EXTRAIT DU DOCUMENT
○ ○ ○

Malgré ses succès, la relation privilégiée entre les deux entreprises, signe d’une bonne entente entre la Chine et les EAU, ne pouvait pas laisser Washington insensible.
Préoccupations américaines, soft power et sécurité
La présence accrue de sociétés technologiques chinoises dans la Péninsule Arabique a naturellement rencontré la vigilance des Etats-Unis.
Les services américains ont en effet identifié que la société G42 utilise le Cloud de la société Huawei pour la conservation de ses données. Les méfiances américaines et internationales vis-à-vis de cette société et sa technologie 5G sont bien connues. A ce fait technologique s’ajoute une donnée humaine, Dan Hu, dirigeant de la société spécialisée « Cloud » de G42 est un ancien de….Huawei.
Cela a semblé suffisant pour que les services du Département d’Etat américain s’opposent aux tests du personnel de l’ambassade, par crainte que leurs données médicales ne se retrouvent dans les mains chinoises.
Soft Power et espionnage peuvent avoir des frontières communes, mais il faut également tenir compte des réalités. Sinopharm a offert aux Émirats et à G42 un réel transfert de technologie, et une opportunité de fabriquer un vaccin contre le Covid-19 pour tous les pays de la région.
A ce jour les Émirats Arabes-Unis sont en deuxième position mondiale derrière Israël pour le nombre de vaccins pour 100 habitants (prenant en compte la deuxième injection). Israël, à ce jour, a administré 112 doses et les EAU, 75. A titre de comparaison, la France serait à 13.
D’un point de vue stratégie de développement technologique, et également sanitaire, cette situation est à l’évidence très positive pour l’entreprise et ses partenaires. Mais G42 ne semble pas vouloir s’arrêter et se limiter à ce secteur de la santé.
Les projets avec Israël
En fin d’année 2020, des actes diplomatiques nouveaux et inattendus ont eu lieu au Moyen-Orient, autour des relations entre l’État d’Israël et certains pays arabes. Un des plus emblématiques fut la reconnaissance des États et l’ouverture de liens diplomatiques entre Jérusalem et Abu Dhabi.
A l’image de cette évolution et de cette ouverture, G42, issu d’un partenariat public-privé, a annoncé l’ouverture d’un bureau à Tel-Aviv. Elle fut la première entreprise des EAU à le faire. L’objectif de la société, et des Émirats, est de créer des partenariats technologiques dans de très nombreux domaines, intelligence artificielle, technologie des ressources en eau et de l’agriculture, énergie renouvelable, et développement de la ville intelligente.

○ ○ ○

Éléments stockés
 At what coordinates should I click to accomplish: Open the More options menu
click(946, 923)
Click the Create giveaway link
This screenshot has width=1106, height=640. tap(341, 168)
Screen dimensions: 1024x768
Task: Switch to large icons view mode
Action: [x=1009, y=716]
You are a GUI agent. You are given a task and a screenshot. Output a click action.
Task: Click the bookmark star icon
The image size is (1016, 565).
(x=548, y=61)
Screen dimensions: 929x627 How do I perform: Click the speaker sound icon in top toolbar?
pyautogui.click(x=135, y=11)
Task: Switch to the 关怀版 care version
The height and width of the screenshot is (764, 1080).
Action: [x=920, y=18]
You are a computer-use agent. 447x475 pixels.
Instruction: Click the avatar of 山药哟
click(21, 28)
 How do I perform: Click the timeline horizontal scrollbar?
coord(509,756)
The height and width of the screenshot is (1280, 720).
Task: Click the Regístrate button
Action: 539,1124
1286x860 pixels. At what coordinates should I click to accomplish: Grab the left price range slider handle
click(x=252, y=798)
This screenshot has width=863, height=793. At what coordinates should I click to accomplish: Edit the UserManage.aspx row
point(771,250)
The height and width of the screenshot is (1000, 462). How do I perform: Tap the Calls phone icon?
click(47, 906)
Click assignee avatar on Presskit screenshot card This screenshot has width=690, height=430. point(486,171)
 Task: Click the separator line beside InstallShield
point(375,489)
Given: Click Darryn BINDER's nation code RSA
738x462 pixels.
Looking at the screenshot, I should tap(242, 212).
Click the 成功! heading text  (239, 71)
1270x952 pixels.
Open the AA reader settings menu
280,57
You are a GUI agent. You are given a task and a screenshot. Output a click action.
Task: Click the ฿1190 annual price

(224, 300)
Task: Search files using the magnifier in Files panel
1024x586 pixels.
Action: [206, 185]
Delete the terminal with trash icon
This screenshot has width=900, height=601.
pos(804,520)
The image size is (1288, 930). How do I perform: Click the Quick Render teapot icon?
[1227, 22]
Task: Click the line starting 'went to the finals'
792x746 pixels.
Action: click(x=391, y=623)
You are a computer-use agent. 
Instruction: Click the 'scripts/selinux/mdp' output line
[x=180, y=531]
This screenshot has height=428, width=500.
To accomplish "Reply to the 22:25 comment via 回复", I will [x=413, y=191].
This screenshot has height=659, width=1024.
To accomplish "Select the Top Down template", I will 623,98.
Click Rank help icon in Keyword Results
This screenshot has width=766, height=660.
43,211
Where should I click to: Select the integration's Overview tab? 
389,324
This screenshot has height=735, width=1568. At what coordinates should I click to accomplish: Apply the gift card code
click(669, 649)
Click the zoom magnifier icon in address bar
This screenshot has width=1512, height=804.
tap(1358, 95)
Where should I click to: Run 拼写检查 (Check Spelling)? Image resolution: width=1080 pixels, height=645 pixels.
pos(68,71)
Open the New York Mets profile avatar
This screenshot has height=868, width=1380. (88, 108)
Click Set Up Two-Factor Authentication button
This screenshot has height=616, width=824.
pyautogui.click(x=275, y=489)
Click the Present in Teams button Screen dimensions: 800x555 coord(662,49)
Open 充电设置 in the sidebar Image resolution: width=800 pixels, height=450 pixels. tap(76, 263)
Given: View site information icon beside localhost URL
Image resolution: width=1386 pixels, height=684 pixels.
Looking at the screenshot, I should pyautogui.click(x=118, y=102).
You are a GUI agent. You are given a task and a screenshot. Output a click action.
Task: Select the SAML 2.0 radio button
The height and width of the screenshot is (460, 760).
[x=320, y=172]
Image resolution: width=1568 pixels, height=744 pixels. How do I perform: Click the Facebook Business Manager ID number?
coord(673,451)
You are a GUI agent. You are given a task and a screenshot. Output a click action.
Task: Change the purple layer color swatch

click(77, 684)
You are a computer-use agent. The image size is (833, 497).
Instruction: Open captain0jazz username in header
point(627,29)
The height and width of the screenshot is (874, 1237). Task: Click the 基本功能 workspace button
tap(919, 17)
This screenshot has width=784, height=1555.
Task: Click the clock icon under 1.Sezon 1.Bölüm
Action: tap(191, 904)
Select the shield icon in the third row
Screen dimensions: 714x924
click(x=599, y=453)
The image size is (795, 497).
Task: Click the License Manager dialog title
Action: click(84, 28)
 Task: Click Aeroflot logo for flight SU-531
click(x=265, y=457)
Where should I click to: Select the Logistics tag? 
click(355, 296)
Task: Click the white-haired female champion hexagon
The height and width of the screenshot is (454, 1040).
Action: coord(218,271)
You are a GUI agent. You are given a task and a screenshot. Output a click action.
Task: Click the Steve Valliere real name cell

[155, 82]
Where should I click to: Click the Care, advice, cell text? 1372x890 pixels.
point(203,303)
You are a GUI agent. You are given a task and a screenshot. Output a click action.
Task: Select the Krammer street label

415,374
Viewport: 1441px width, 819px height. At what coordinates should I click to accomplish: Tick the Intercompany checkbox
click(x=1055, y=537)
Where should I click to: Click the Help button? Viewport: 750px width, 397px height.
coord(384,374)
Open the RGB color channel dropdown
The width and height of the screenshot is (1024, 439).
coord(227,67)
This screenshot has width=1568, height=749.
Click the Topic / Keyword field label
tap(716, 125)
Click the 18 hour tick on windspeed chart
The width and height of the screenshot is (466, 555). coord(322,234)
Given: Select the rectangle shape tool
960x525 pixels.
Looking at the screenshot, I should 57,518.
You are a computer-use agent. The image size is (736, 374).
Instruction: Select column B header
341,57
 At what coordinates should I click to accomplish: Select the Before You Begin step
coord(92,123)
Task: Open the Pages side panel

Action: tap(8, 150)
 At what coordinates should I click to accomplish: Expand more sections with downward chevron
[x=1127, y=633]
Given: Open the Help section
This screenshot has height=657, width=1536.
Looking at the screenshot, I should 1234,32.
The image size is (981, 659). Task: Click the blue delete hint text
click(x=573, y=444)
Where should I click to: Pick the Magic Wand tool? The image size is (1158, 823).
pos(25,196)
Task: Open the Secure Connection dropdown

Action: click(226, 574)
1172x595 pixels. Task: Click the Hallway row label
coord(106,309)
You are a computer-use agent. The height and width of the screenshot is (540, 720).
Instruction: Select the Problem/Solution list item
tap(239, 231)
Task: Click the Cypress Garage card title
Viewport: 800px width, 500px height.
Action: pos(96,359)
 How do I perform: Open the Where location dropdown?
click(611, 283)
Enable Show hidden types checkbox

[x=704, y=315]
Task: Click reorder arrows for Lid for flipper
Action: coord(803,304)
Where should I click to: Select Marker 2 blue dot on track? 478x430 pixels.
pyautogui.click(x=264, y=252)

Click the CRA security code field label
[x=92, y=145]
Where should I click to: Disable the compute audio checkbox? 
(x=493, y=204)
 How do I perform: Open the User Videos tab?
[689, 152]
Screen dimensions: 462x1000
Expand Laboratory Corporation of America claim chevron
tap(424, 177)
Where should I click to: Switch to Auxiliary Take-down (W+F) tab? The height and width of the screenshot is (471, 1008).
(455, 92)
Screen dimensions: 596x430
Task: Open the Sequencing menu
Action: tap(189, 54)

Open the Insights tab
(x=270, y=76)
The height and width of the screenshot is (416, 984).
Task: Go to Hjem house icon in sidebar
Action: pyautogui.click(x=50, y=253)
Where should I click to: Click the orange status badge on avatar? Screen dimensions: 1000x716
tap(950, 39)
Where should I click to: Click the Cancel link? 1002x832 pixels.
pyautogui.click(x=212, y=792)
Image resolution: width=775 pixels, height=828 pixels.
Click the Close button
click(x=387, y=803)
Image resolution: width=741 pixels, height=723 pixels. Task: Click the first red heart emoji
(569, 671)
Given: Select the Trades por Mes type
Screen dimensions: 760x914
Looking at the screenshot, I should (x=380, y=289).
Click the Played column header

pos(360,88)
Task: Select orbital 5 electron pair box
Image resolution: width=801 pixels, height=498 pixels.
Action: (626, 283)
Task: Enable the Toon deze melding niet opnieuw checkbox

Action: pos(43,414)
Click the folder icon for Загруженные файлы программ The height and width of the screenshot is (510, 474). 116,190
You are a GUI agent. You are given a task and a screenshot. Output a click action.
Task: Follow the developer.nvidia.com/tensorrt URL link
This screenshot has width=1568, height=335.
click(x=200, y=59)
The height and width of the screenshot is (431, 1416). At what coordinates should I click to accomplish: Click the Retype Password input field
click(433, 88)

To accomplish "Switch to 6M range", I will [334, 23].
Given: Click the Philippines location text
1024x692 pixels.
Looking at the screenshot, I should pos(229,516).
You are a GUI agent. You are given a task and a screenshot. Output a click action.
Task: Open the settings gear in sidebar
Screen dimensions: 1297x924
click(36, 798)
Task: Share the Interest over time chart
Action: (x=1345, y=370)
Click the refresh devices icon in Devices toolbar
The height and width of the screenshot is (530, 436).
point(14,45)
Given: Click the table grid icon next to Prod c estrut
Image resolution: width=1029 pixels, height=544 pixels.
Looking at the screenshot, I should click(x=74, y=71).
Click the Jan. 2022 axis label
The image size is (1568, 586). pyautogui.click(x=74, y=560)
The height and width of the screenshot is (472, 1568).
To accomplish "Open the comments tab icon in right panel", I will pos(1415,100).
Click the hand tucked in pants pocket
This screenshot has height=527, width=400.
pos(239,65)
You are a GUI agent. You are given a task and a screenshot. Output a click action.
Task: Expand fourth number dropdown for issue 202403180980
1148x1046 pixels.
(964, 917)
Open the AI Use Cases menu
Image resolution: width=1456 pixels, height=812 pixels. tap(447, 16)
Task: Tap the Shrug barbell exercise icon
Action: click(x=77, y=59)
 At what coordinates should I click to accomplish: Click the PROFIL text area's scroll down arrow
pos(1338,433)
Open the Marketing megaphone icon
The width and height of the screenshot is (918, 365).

○ ○ ○

CONSIGNE
Recopiez le passage de l'extrait sur G42 situé entre "Soft Power et espionnage" et "de la région.", ces mots compris, en substituant "partage de savoir-faire" à "transfert de technologie".

ZONE DE RÉPONSE
Soft Power et espionnage peuvent avoir des frontières communes, mais il faut également tenir compte des réalités. Sinopharm a offert aux Émirats et à G42 un réel partage de savoir-faire, et une opportunité de fabriquer un vaccin contre le Covid-19 pour tous les pays de la région.